Das Industrieerbe von Zürich – oder ein neues Leben für Fabrikhallen

Egal, ob die Maag-Hallen im Kreis 5 oder die Junior-Werkhalle in Oerlikon: Viele ehemalige Industriehallen in Zürich sind dem Tod geweiht. Dabei würde es sich durchaus lohnen, die Relikte aus einer vergangenen Zeit wiederzubelebten, finden unsere Architektur-Kolumnist:innen.

Zahnradfabrik Maag
Früher wurden in den Maag-Hallen Zahnräder hergestellt. (Bild: ETH-Bildarchiv)
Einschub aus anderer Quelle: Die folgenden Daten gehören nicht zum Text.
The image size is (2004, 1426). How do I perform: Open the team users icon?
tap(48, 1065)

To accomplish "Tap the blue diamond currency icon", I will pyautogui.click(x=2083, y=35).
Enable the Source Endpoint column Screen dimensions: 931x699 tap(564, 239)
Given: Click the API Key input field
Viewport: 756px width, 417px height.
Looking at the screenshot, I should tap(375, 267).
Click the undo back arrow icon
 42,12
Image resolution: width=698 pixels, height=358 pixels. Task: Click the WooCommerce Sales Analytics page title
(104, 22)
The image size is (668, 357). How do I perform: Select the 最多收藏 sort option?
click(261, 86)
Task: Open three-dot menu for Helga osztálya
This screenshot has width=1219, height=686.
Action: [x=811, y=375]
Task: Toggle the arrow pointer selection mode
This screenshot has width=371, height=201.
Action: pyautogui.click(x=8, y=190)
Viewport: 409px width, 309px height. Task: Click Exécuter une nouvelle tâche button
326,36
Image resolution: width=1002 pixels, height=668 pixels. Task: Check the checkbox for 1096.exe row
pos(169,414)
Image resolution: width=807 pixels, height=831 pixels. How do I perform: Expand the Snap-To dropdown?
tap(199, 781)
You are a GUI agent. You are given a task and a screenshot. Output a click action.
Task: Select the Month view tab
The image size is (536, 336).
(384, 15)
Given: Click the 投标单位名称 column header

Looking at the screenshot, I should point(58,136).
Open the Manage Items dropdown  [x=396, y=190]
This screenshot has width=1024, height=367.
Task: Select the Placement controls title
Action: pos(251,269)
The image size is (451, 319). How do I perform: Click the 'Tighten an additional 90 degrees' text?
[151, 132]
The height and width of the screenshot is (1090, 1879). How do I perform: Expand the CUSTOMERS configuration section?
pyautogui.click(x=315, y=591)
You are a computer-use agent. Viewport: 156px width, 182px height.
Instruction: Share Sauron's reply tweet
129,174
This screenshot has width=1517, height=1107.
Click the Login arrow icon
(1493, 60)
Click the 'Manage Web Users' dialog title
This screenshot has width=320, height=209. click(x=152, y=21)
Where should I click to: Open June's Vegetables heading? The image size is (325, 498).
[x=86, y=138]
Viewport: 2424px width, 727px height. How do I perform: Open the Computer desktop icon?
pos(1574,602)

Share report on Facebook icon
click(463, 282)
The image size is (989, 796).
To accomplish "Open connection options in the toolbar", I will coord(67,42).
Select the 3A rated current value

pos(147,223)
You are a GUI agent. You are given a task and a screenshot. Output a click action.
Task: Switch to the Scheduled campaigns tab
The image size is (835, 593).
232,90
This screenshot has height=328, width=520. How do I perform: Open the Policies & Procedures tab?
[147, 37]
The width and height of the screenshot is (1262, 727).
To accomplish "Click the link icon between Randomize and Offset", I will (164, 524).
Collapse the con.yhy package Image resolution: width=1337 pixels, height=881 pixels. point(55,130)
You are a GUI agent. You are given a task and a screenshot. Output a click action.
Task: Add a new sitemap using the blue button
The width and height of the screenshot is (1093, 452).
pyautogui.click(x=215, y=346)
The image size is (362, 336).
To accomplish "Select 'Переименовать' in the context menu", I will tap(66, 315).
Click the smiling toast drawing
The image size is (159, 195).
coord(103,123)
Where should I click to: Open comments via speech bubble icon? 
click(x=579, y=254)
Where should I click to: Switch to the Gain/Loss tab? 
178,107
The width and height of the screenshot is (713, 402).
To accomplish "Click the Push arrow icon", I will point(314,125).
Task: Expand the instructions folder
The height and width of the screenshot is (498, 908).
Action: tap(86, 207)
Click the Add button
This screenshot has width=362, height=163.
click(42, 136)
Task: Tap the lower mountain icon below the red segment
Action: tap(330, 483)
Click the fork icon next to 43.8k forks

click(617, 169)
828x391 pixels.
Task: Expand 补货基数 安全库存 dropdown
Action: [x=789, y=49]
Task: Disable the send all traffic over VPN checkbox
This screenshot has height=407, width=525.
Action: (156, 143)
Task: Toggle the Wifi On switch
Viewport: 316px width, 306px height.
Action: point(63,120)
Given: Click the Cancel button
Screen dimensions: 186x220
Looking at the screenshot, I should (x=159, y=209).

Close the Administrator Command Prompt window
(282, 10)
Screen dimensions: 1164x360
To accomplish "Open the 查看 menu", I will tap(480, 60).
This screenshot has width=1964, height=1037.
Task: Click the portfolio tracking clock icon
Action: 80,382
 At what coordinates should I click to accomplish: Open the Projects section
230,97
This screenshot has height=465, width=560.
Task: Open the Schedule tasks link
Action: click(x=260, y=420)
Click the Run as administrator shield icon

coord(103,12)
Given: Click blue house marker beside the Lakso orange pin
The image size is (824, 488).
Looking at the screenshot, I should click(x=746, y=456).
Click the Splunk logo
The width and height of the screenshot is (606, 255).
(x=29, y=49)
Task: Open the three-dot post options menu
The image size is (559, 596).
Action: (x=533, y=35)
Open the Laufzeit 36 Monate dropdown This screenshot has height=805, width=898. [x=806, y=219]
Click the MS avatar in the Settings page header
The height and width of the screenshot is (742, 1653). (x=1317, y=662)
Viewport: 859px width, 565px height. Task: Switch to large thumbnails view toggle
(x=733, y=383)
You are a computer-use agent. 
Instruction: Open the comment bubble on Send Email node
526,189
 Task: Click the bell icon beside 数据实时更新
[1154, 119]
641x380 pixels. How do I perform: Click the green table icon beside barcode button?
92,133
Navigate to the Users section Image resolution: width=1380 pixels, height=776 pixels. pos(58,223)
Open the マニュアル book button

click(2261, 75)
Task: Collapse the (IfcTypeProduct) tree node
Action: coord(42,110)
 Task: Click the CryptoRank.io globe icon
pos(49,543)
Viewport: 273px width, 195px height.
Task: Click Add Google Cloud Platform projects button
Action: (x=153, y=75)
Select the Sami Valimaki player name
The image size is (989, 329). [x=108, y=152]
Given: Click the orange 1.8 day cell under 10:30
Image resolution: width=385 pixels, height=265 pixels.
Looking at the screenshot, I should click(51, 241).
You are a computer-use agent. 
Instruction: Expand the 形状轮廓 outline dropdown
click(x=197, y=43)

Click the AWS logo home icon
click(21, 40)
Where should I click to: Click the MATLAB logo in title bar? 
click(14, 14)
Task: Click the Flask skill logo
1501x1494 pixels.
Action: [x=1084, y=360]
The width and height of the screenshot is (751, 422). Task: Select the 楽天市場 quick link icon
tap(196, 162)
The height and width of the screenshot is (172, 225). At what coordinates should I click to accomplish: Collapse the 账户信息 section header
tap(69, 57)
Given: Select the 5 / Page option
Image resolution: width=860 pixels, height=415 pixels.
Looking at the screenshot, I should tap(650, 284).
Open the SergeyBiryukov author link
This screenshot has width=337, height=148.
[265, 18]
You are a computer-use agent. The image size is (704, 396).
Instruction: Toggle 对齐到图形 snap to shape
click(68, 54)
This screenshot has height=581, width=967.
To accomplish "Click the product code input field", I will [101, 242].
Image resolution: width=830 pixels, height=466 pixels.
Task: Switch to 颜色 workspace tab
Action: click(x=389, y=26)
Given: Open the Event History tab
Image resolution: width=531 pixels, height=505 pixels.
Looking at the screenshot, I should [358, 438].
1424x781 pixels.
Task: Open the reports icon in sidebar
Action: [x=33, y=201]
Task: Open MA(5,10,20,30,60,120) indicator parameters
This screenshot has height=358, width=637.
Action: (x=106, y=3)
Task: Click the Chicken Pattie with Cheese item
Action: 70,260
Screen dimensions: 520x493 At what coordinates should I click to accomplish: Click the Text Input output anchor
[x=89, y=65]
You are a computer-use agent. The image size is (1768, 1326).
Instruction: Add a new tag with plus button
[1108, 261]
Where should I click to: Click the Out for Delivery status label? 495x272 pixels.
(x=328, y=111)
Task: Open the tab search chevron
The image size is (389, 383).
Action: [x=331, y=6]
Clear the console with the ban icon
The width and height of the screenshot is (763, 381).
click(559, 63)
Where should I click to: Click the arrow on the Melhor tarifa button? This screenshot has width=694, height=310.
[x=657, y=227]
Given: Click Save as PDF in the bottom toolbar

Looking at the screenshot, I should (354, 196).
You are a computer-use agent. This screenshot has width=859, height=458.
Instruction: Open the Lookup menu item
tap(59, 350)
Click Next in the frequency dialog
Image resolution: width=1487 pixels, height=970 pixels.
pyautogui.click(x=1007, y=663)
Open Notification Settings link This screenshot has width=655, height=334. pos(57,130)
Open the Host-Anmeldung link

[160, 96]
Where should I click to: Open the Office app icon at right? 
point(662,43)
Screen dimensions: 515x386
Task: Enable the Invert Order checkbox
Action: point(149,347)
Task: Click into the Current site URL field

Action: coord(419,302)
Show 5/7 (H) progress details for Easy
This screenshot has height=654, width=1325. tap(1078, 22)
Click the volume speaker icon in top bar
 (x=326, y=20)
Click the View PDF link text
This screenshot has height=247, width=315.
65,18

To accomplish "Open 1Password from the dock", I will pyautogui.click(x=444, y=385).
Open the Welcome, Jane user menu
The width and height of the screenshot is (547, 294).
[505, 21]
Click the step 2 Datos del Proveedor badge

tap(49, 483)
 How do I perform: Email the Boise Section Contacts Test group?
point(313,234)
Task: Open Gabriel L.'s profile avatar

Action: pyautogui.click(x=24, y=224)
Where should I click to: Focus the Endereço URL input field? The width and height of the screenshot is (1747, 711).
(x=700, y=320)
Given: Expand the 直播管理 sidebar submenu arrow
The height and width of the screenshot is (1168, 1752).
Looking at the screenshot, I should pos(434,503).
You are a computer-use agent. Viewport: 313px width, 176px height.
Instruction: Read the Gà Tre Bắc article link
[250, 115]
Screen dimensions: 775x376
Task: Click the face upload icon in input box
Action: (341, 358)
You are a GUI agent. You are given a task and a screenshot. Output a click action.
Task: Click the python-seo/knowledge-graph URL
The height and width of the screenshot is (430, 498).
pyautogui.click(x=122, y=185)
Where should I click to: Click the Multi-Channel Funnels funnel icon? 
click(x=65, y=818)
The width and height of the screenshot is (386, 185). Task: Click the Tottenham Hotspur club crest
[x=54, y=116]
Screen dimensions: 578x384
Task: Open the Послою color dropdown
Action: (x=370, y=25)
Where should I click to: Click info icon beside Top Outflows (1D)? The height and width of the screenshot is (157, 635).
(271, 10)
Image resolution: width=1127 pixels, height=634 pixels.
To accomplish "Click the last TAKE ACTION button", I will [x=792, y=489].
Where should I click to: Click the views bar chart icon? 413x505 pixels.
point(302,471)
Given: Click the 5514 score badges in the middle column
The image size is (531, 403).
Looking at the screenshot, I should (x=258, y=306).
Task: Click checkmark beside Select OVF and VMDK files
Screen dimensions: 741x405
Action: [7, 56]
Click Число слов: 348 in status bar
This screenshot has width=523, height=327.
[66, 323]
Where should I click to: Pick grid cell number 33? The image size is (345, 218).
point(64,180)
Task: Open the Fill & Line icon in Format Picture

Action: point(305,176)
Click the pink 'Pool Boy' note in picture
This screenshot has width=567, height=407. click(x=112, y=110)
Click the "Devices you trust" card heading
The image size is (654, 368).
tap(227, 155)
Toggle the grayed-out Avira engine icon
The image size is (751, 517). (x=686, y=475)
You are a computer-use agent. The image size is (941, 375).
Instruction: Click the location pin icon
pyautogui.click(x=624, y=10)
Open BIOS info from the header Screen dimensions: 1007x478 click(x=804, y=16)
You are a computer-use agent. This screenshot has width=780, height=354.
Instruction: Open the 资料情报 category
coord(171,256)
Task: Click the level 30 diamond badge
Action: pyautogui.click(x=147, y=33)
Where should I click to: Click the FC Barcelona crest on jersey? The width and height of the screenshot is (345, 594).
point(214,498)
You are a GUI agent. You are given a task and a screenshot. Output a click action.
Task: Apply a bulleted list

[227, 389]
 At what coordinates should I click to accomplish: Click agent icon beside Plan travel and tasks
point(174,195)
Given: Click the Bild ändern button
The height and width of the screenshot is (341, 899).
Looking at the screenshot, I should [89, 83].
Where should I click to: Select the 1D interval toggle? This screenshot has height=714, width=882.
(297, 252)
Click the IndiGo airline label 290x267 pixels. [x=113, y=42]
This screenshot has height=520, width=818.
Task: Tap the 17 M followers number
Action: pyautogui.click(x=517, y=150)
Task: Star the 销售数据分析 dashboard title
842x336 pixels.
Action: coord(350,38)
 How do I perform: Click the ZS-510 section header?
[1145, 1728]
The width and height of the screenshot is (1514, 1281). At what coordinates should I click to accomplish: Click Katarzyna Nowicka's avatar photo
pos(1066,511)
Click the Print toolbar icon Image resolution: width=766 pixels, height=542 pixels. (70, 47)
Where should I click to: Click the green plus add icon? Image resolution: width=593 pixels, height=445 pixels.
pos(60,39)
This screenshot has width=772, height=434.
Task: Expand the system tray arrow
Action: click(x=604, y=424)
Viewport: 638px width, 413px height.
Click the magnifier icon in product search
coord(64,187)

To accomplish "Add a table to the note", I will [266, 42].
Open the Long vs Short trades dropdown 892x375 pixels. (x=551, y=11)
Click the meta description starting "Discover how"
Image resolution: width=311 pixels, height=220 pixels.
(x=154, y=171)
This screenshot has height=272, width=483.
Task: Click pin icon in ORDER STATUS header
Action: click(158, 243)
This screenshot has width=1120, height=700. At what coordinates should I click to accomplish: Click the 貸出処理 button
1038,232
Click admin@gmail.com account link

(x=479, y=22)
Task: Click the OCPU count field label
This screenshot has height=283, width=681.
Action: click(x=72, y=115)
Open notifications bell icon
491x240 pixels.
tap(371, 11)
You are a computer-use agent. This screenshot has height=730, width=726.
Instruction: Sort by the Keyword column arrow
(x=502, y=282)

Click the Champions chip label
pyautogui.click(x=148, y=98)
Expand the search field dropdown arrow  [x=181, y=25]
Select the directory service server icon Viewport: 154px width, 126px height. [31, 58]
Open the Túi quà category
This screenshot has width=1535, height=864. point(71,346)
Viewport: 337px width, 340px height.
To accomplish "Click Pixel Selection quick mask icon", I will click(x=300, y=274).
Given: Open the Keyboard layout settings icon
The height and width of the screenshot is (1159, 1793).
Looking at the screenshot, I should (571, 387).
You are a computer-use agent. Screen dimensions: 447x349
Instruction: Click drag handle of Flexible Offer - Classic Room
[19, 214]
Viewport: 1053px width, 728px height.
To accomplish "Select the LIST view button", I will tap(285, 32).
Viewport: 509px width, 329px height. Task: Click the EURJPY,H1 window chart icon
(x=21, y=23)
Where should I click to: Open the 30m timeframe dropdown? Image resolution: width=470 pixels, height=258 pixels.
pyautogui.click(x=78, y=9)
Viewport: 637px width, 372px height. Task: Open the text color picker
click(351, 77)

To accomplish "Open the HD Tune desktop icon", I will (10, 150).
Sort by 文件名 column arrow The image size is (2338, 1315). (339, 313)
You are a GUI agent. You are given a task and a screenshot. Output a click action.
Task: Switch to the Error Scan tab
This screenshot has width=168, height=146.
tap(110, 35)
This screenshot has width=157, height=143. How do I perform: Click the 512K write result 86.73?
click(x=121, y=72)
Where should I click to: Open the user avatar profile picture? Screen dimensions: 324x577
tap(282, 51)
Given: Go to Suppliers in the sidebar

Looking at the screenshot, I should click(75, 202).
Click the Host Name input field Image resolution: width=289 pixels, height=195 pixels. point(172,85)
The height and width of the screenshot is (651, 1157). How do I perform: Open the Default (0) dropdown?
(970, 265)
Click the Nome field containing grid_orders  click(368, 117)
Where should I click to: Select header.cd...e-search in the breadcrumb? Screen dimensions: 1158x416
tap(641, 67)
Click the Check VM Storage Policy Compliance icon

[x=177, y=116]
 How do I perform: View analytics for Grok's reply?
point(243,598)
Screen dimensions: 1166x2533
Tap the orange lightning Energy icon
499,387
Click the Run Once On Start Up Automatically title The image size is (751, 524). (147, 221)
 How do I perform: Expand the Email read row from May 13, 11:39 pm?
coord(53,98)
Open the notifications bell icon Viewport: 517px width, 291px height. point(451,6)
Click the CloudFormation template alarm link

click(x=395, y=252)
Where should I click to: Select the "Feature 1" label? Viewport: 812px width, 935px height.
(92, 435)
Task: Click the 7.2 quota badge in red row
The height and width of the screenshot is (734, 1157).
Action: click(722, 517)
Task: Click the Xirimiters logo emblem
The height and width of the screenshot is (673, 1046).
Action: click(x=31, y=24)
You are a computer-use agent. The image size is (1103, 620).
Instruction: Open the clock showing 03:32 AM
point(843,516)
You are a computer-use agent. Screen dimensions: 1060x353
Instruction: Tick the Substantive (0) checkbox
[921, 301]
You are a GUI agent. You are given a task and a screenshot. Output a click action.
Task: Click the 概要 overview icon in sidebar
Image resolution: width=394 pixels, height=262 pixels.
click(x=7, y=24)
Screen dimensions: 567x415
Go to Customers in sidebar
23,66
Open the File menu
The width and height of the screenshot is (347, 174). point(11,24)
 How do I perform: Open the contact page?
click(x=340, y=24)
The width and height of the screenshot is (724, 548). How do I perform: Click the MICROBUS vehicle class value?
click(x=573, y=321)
In Zürich haben Hallen keinen einfachen Stand. Noch vor etwa zwei Jahrzehnten waren die baulichen Zeugen des einst blühenden Industriezeitalters weit verbreitet, insbesondere an den ehemaligen Industriestandorten Zürich West und in Oerlikon. Im Zuge der Nachverdichtung leerer Fabrikareale wurden viele der Hallen rückgebaut, um Platz für neue Wohn- und Büroblöcke zu schaffen.

Eine Tendenz, die anhält, seit sich Zürich nun in alle Himmelsrichtungen verdichtet. Die schönen grossen Industriehallen werden immer seltener – doch einige gibt es noch. Oft stehen sie mit ihrem grossen Fussabdruck etwas sperrig in der Stadt, und damit einer vermeintlich reibungslosen Entwicklung im Weg. 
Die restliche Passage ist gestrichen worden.